Spending your later years worrying about your financial situation isn't anyone's idea of a good time -- but it's a fate many seniors experience.
If you don't want to be one of the millions whose life after leaving the workforce is filled with money woes, consider following these three steps to ensure financial insecurity isn't something that you'll ever face.
1. Save a large enough nest egg
Retirement savings will play a crucial role in supporting you during your later years, since Social Security benefits aren't enough by themselves. They'll replace just 40% of preretirement income, and you need about 80% or more.
The bigger your nest egg, the more money it can provide to cover your basic costs. and the less risk of the money running out while you still need it. So when you set retirement savings goals, anticipate needing more than you think you will -- and be sure to earmark money for healthcare expenses and long-term care, which can be some of your largest expenses as a senior.
2. Be conservative in your withdrawal rate
For many retirees, their biggest fear is that their money will run out while they're still relying on it. Setting a safe withdrawal rate can eliminate this concern and ensure you have plenty of funds even late in retirement.
Your withdrawal rate is the amount you take out of your investment accounts. Traditionally, experts advised taking out 4% during your first year of retirement and then determining how much to increase withdrawals each year based on inflation. But there's now a risk of running out of money if you follow the 4% rule because projected future returns are lower than when this rule was created. In addition, many people are living longer.
If you don't want to have to worry about your investment account balance dwindling to nothing, be more conservative in your withdrawal rate.
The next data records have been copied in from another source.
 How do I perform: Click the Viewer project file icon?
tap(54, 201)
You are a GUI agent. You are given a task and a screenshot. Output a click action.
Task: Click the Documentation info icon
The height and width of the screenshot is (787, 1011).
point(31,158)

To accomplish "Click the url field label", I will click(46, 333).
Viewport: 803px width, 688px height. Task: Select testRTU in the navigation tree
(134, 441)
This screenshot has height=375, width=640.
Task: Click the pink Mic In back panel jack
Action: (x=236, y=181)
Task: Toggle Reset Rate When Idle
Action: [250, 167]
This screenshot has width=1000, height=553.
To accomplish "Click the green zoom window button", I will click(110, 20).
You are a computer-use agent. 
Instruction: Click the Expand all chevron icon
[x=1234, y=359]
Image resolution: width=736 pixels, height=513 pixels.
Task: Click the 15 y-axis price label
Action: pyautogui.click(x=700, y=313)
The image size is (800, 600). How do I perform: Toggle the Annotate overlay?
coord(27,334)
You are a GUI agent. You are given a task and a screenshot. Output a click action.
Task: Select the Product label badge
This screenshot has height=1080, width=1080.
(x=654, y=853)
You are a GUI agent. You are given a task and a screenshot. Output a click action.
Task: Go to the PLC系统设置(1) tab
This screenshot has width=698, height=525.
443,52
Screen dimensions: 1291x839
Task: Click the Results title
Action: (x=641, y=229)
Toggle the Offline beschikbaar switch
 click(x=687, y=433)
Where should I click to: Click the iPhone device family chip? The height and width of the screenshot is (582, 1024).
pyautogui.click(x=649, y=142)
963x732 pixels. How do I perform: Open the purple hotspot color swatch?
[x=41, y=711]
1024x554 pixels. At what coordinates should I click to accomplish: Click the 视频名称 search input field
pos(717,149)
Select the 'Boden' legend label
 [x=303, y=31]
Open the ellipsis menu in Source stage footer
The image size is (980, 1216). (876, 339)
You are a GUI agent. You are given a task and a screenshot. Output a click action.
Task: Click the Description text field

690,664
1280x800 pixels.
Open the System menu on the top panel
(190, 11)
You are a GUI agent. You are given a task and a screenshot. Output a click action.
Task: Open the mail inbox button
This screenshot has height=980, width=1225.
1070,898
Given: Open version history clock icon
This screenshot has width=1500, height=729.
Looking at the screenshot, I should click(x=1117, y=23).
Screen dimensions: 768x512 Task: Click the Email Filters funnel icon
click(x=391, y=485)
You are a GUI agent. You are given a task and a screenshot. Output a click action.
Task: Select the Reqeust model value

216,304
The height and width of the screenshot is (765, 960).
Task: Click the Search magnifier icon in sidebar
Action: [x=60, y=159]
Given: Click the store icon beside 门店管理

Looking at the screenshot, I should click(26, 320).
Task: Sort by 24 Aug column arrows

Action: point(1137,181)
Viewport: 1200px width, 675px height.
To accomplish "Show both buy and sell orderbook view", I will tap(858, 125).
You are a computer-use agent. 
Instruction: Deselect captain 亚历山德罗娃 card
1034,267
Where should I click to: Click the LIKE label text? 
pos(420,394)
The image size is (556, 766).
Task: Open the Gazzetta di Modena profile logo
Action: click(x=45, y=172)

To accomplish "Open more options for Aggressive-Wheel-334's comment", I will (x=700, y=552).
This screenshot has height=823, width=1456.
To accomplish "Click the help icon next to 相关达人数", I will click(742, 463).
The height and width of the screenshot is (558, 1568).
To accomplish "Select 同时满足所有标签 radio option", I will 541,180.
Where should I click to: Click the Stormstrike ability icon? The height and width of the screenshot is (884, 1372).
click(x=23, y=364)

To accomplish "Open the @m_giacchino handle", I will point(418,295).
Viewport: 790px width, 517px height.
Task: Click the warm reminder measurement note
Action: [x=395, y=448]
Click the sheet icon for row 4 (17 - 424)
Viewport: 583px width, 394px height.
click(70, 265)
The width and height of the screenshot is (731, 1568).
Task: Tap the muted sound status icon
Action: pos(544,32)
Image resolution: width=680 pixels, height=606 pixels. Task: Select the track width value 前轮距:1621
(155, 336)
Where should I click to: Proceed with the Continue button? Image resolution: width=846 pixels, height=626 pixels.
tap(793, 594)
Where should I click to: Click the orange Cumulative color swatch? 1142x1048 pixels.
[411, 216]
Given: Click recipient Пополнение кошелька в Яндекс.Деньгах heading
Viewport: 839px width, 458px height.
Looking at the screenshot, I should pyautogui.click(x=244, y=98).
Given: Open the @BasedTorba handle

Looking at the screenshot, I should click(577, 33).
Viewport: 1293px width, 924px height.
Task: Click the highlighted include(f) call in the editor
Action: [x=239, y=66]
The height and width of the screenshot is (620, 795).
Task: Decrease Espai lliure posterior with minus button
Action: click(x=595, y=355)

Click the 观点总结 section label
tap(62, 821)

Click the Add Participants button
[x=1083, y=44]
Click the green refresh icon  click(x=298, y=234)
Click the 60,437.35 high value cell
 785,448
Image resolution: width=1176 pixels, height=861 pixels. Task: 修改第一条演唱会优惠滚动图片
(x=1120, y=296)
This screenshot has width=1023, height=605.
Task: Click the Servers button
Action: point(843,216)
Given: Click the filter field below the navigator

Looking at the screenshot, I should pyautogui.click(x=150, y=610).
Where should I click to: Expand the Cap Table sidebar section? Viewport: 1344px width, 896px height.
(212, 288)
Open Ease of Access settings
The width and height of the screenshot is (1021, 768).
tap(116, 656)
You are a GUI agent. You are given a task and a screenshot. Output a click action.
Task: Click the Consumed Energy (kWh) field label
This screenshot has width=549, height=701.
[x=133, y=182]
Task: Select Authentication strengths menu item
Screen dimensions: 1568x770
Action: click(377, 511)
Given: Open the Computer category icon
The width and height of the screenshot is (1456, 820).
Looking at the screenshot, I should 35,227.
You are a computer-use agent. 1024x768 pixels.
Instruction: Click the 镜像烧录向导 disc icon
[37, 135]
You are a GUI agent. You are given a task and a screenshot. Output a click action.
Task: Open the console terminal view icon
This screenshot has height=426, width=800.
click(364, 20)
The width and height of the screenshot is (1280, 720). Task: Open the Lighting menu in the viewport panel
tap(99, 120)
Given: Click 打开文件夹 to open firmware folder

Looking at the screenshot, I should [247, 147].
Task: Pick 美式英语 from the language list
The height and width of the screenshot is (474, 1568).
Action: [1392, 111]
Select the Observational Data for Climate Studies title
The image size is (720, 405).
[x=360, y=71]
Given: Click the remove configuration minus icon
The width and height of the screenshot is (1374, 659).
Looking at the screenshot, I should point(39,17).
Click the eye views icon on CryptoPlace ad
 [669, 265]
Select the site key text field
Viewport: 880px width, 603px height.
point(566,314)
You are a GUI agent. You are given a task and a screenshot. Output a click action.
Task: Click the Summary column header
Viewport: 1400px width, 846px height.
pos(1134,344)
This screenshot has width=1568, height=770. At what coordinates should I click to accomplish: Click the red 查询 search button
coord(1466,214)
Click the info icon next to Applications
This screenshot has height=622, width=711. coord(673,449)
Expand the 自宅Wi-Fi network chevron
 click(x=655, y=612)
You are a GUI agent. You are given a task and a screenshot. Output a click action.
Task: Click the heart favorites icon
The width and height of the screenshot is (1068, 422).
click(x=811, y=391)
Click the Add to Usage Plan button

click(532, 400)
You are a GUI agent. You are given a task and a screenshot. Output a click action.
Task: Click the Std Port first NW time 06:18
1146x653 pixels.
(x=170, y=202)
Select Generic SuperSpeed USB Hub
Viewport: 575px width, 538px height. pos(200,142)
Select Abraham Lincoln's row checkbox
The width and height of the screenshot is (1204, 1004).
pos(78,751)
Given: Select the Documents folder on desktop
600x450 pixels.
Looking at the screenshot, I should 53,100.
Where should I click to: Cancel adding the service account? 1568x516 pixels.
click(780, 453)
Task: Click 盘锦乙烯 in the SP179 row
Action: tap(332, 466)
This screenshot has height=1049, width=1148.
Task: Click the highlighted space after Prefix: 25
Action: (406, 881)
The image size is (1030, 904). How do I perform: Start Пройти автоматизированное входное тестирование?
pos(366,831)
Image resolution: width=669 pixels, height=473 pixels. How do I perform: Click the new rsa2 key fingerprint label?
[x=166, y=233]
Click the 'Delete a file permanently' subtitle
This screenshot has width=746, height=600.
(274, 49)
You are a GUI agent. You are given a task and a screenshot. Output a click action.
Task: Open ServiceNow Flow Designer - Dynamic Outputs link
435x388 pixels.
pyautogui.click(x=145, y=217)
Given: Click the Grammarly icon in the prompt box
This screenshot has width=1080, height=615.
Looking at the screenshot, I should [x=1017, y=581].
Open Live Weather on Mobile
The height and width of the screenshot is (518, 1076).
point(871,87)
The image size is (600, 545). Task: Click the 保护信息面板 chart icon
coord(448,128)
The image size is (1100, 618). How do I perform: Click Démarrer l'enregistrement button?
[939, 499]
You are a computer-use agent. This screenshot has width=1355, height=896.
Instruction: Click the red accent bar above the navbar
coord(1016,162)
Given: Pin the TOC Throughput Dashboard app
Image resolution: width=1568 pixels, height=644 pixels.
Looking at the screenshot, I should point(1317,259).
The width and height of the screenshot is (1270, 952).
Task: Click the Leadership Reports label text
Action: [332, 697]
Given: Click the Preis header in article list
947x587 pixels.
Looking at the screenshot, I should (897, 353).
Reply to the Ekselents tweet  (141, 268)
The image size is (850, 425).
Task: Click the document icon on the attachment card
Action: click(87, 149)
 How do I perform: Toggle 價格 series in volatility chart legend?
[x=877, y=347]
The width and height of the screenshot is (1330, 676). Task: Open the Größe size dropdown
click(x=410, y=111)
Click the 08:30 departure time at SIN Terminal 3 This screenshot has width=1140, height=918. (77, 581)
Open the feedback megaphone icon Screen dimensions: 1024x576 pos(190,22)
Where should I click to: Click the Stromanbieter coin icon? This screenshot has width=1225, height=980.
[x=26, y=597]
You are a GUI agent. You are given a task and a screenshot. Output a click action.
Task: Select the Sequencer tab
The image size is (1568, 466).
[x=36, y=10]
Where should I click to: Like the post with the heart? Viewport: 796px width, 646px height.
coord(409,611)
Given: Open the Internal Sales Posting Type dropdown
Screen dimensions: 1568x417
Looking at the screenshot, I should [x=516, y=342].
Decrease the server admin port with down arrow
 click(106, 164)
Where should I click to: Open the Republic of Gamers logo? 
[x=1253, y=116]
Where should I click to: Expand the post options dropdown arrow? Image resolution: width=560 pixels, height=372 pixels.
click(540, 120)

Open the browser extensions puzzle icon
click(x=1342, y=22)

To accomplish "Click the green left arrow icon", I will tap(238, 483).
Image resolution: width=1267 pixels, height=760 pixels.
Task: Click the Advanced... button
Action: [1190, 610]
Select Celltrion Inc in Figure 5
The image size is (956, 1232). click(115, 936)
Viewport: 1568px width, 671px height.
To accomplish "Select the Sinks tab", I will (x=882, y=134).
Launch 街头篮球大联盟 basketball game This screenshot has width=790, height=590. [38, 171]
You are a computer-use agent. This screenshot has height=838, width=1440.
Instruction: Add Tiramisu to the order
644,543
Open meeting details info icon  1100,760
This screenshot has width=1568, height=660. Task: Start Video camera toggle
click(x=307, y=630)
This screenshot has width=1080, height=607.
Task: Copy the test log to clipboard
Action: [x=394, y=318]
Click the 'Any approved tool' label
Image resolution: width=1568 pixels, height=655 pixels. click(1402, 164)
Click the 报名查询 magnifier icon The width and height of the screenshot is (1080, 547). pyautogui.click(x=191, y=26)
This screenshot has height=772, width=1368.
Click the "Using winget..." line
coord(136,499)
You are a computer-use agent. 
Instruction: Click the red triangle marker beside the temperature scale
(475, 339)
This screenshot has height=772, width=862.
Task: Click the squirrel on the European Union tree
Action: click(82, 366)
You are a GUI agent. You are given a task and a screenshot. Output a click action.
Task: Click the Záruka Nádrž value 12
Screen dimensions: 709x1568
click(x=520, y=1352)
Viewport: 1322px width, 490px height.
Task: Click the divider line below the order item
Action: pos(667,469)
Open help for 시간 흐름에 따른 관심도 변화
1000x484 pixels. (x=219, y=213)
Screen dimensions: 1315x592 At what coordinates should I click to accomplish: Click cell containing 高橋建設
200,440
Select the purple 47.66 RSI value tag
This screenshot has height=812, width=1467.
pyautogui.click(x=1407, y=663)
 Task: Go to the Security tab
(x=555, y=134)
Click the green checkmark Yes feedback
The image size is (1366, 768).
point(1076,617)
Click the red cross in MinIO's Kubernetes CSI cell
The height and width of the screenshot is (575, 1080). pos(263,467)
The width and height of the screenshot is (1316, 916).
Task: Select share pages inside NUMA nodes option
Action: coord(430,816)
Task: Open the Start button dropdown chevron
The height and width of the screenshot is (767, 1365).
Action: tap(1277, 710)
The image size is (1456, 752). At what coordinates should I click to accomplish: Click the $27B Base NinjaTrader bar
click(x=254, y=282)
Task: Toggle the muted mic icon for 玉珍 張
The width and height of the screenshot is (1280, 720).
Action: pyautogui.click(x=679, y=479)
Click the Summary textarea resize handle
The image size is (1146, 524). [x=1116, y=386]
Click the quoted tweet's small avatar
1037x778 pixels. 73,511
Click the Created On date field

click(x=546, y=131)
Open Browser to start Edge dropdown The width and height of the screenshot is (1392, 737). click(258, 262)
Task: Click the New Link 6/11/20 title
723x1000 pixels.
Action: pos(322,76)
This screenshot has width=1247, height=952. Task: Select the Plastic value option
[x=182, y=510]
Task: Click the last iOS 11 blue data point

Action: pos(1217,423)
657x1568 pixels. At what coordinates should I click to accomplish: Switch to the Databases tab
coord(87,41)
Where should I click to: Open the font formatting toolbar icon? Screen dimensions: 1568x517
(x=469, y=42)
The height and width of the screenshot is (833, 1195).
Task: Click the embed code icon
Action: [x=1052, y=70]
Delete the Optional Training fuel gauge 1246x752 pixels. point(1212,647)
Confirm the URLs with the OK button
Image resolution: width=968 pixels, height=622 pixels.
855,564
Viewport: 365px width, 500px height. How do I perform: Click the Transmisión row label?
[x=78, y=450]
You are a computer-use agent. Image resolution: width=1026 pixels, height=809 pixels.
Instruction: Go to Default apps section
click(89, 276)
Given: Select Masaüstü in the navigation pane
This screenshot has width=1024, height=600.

You could opt to take out just 3% per year, for example, or follow the IRS Required Minimum Distribution tables to decide how much to withdraw. Alternatively, if you have a big enough nest egg, you could take out only the interest you earn each year, leaving your principal balance alone.
3. Make sure you have comprehensive insurance
Finally, it's important to be prepared for healthcare expenditures you're likely to incur as a senior. That means researching your insurance coverage options carefully.
If you retire before you become eligible for Medicare, you'll need to maintain coverage with your most recent employer under COBRA -- if that's an option -- or get a policy through your spouse's work or on the individual marketplace. You don't want to go without coverage, even for a short time, as doing so could be catastrophic.
Even after you become eligible for Medicare, you still need to research and understand your options. Traditional Medicare has many exclusions, such as hearing aids, and you're responsible for premiums, deductibles, and coinsurance costs. You may want to add a supplementary Medigap policy to offer more coverage or choose a Medicare Advantage Plan.
By taking the time to get the right health coverage and by making sure you've saved plenty of money and aren't withdrawing too much, too quickly, you can have the financial security you deserve in your later years.